● Task: When you reach the line with "Open the Constraint dropdown" in the data below, begin printing lines exactly, and stop once the line with "Click the add" has been printed.

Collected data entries
----------------------------------------
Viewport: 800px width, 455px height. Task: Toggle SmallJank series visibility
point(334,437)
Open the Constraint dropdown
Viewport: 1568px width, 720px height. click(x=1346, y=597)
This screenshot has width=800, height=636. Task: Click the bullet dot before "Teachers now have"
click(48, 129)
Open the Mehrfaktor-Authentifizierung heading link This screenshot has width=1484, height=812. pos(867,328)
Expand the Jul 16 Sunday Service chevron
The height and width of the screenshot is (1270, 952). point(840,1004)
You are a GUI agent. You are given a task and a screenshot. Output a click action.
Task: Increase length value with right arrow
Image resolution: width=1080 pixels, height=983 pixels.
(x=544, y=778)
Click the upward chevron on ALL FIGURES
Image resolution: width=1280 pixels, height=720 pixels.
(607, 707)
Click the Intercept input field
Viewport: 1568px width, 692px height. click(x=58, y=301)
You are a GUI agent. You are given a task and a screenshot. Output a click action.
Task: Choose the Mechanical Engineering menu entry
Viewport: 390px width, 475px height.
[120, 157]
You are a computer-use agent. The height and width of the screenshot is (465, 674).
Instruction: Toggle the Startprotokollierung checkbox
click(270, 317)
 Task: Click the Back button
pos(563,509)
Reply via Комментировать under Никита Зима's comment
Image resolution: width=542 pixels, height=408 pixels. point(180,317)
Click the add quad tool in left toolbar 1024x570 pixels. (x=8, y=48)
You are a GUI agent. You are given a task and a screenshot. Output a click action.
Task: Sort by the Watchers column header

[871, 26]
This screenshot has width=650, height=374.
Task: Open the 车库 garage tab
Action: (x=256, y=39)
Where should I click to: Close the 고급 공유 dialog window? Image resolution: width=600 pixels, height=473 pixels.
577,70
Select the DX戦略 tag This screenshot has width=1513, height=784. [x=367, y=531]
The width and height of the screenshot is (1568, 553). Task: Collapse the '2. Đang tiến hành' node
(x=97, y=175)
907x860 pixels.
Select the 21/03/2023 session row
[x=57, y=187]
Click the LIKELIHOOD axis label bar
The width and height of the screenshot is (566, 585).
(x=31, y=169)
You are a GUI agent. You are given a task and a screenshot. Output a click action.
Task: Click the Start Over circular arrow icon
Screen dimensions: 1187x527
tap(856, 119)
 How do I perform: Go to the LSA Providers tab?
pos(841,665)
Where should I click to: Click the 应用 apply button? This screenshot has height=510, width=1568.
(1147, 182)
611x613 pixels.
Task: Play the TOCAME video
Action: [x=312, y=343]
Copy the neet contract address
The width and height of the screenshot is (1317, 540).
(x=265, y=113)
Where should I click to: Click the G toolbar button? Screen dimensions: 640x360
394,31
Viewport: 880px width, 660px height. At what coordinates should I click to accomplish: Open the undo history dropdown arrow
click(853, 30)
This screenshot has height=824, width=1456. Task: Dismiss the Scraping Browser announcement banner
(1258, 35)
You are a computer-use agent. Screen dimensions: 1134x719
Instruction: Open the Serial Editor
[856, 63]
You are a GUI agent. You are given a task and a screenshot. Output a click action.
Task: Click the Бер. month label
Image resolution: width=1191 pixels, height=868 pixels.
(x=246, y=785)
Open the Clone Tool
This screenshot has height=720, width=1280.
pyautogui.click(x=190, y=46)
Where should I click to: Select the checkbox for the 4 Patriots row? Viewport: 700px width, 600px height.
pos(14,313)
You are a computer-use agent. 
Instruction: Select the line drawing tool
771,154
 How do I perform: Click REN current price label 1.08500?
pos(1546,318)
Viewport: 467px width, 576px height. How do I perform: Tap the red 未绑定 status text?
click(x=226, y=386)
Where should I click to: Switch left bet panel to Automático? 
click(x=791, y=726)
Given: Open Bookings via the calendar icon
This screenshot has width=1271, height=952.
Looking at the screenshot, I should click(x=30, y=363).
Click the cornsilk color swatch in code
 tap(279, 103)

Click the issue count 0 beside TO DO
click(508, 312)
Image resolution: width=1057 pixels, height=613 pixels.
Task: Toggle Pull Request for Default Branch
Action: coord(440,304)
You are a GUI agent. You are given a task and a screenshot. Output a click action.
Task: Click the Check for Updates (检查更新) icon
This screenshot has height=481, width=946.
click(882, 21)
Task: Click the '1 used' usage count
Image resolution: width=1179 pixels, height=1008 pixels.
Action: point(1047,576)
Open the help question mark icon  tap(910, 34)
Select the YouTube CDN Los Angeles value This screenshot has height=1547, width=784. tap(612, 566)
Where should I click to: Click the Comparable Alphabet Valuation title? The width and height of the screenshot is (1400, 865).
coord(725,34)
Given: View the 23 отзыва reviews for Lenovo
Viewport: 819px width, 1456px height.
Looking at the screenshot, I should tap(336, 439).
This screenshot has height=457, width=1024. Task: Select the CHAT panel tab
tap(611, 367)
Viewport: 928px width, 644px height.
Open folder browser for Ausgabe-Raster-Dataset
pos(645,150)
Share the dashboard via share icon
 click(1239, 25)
----------------------------------------
● Answer below:
Open the Constraint dropdown
Viewport: 1568px width, 720px height. click(x=1346, y=597)
This screenshot has width=800, height=636. Task: Click the bullet dot before "Teachers now have"
click(48, 129)
Open the Mehrfaktor-Authentifizierung heading link This screenshot has width=1484, height=812. pos(867,328)
Expand the Jul 16 Sunday Service chevron
The height and width of the screenshot is (1270, 952). point(840,1004)
You are a GUI agent. You are given a task and a screenshot. Output a click action.
Task: Increase length value with right arrow
Image resolution: width=1080 pixels, height=983 pixels.
(x=544, y=778)
Click the upward chevron on ALL FIGURES
Image resolution: width=1280 pixels, height=720 pixels.
(607, 707)
Click the Intercept input field
Viewport: 1568px width, 692px height. click(x=58, y=301)
You are a GUI agent. You are given a task and a screenshot. Output a click action.
Task: Choose the Mechanical Engineering menu entry
Viewport: 390px width, 475px height.
[120, 157]
You are a computer-use agent. The height and width of the screenshot is (465, 674).
Instruction: Toggle the Startprotokollierung checkbox
click(270, 317)
 Task: Click the Back button
pos(563,509)
Reply via Комментировать under Никита Зима's comment
Image resolution: width=542 pixels, height=408 pixels. point(180,317)
Click the add quad tool in left toolbar 1024x570 pixels. (x=8, y=48)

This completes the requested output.